The load dependence of hydrogen bond distance supports the well-established, Bell-model-like notion that applied loads ‘tilt’ underlying energy landscapes in the direction of load application, which, in the current pattern, is roughly in the direction of the hydrogen-bond distance. In particular, the hydrogen bond PMFs illustrate that the 10pN load has a negligible effect on the hydrogen bond characteristics as compared to the unloaded (0pN) case. This is manifested in the net flux unfolding pathways in which the net fluxes between the 11000 and 10000 anchors are roughly equal for the 0pN and 10pN loading cases. In marked contrast, the higher load magnitude produces a noticeable shift in hydrogen bond distribution, moving both the energy minima and decreasing the energy barrier to unfolding by roughly 0.5 k_BT relative to that of the lower loads. This effect is noticeably present in the reaction pathway graphs in which the net flux between the 11000 and 10000 anchors is markedly higher for 100pN than it is for either of the lower load levels. Thus, the hydrogen bond energy landscapes illustrate a role for large loads (100pN) in affecting energy landscapes—and therefore stability—of individual hydrogen bonds.

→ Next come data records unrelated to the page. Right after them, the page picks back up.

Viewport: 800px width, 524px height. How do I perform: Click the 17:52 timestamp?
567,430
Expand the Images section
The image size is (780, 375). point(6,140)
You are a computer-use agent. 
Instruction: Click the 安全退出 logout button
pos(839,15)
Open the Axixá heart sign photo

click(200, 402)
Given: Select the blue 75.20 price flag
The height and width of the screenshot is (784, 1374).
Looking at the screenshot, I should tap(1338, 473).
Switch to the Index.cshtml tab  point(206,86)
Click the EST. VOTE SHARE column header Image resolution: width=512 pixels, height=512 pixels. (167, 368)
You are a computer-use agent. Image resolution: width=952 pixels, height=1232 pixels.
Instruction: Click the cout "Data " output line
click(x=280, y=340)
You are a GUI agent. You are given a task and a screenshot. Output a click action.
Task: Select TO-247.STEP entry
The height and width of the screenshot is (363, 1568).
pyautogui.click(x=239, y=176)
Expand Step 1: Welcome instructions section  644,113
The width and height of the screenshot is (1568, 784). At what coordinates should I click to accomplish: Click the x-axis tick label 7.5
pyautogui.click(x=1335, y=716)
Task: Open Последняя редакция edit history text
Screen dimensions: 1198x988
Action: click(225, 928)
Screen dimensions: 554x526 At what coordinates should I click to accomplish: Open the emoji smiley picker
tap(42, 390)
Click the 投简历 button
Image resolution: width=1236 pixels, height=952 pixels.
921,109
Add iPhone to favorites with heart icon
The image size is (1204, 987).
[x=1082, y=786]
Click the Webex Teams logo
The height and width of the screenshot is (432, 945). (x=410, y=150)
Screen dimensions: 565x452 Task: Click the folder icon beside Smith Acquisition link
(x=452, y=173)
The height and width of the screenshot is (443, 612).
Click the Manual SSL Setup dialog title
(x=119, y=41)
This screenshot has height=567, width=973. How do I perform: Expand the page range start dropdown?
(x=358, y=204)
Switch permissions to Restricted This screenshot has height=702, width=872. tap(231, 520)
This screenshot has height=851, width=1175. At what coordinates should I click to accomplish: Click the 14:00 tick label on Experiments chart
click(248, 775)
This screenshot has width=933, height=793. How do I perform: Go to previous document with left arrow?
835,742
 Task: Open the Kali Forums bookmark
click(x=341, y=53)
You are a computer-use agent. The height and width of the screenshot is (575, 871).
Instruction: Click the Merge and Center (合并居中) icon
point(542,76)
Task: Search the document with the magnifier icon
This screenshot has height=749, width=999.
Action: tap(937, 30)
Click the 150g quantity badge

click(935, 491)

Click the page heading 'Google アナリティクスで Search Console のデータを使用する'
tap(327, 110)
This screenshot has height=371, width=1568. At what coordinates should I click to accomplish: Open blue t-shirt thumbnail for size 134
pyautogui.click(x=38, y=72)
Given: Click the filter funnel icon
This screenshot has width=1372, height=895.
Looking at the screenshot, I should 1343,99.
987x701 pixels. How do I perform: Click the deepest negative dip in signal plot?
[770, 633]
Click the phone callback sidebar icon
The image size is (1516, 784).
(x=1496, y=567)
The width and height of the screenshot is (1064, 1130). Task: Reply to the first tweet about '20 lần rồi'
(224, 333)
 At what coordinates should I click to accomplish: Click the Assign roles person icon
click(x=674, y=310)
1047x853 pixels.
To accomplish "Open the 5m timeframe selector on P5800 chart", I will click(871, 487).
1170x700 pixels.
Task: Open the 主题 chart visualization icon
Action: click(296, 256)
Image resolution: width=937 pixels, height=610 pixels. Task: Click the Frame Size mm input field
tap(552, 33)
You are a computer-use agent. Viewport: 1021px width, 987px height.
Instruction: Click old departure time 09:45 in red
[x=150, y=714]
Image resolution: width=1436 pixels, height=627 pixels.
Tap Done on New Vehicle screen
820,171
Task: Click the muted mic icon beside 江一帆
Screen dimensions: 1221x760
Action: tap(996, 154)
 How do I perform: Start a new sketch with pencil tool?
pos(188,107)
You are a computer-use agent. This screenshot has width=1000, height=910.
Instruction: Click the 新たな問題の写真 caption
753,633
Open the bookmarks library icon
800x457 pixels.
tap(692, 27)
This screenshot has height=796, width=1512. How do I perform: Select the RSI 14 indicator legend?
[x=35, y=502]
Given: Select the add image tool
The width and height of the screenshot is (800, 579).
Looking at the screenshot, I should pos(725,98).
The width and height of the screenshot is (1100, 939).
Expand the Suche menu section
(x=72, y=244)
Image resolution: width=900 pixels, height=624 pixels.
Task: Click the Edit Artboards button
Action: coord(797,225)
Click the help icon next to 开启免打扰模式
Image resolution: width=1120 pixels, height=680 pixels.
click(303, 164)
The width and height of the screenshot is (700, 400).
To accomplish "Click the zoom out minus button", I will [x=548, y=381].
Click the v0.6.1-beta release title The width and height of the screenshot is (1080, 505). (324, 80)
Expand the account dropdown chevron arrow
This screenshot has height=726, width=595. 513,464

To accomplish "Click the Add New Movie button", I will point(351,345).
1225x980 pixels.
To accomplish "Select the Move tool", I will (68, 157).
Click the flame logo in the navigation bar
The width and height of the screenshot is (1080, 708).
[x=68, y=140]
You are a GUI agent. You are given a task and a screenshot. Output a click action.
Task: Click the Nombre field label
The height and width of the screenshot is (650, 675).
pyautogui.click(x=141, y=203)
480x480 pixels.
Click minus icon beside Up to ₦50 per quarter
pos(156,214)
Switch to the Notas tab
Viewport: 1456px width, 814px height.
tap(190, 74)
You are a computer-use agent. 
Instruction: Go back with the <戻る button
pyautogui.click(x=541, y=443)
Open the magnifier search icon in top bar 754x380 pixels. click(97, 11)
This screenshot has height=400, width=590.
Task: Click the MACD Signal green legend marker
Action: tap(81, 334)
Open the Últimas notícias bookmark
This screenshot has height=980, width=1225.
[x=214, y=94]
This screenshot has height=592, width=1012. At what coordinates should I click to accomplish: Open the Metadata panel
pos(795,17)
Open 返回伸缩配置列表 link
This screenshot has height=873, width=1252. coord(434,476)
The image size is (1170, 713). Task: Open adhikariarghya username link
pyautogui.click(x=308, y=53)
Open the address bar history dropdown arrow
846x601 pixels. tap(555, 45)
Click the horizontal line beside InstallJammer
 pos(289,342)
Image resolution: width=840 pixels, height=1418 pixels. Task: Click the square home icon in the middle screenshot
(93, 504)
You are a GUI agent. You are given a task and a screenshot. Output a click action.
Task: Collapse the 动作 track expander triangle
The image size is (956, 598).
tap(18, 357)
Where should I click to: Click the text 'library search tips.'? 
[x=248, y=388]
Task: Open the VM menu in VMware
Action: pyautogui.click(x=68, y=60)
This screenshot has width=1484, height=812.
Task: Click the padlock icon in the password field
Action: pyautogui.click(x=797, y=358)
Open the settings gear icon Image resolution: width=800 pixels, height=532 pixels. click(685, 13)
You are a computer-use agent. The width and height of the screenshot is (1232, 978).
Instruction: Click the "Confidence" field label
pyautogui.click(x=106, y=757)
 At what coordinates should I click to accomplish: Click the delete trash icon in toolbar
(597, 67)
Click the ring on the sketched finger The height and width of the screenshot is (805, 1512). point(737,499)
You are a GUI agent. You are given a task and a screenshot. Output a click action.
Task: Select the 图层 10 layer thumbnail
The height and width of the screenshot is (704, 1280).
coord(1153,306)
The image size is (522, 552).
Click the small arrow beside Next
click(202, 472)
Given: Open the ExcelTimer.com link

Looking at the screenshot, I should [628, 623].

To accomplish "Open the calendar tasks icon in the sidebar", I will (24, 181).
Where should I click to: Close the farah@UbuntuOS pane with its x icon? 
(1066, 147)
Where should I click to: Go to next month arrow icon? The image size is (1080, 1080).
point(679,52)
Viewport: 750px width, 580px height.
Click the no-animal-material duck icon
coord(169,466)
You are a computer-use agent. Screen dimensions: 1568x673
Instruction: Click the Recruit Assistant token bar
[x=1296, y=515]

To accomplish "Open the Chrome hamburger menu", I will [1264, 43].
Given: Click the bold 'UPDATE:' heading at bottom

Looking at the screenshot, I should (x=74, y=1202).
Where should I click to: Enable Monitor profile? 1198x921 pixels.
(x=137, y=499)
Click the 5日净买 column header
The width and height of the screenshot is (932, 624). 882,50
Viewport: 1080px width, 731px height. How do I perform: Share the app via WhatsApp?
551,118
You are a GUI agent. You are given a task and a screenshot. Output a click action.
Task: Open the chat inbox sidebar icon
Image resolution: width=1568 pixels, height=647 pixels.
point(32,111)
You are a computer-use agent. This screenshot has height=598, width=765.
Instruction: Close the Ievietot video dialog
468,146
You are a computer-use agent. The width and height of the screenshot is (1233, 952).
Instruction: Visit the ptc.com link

III.2.5 Results: Fine Anchors: Mean First Passage Time of Unfolding Initiation

The mean first passage time (MFPT) for the unfolding process through the fine anchor system illustrates both the flexibility of Milestone choices, as well as the role of load in the unfolding process. Calculated MFPTs for full unfolding for the fine anchor set are 4.32ns (0pN), 5.18ns (10pN), and 2.45ns (100pN). Presented data is the average MFPTs initiating at the five Milestones between fine anchors with 5- and 4-hydrogen bonds; the standard deviations of MFPT for these five different initiation Milestones is <0.1% for each load level. The (extremely) close comparison between the MFPT calculated using the coarse and fine anchor sets demonstrates that Milestoning calculations can be performed with a variety of anchor definitions, yet still yield consistent estimates for process kinetics: the differences in unfolding times between the two anchor sets is less than 3% for each load level.

It is important to note that the fine anchor set included anchors incorporating only the permutations of the specific α-helical hydrogen bonds surrounding a residue, and thus did not explicitly include π- or 3₁₀-helical bond permutations. In lieu of explicitly including all of these non-α helical patterns in the fine anchor set, two broad anchors incorporating all bond permutations within these coarse secondary structures are defined: one for any residue with a π-helical bond and another for any residue with a 3₁₀-helical bond. Therefore, the noted tendency of the 10pN load level to create π-helical structures is implicitly included via these additional anchors. Indeed, the fine anchor set MFPT shows the same ‘kinetic turnover’ as the coarse anchor set in which the 10pN unfolding process is slower than either the 0pN or 100pN.

IV. Discussion

IV.1 Unfolding Initiation Summary

Detailed analysis of the CFMD trajectories of the long, heterogeneous-sequence, α-helix—stretched by constant (0, 10, 100pN) axial force—yields some interesting, perhaps even surprising, results regarding the early events of unfolding and how they are affected, if at all, by applied load level and amino-acid type and location.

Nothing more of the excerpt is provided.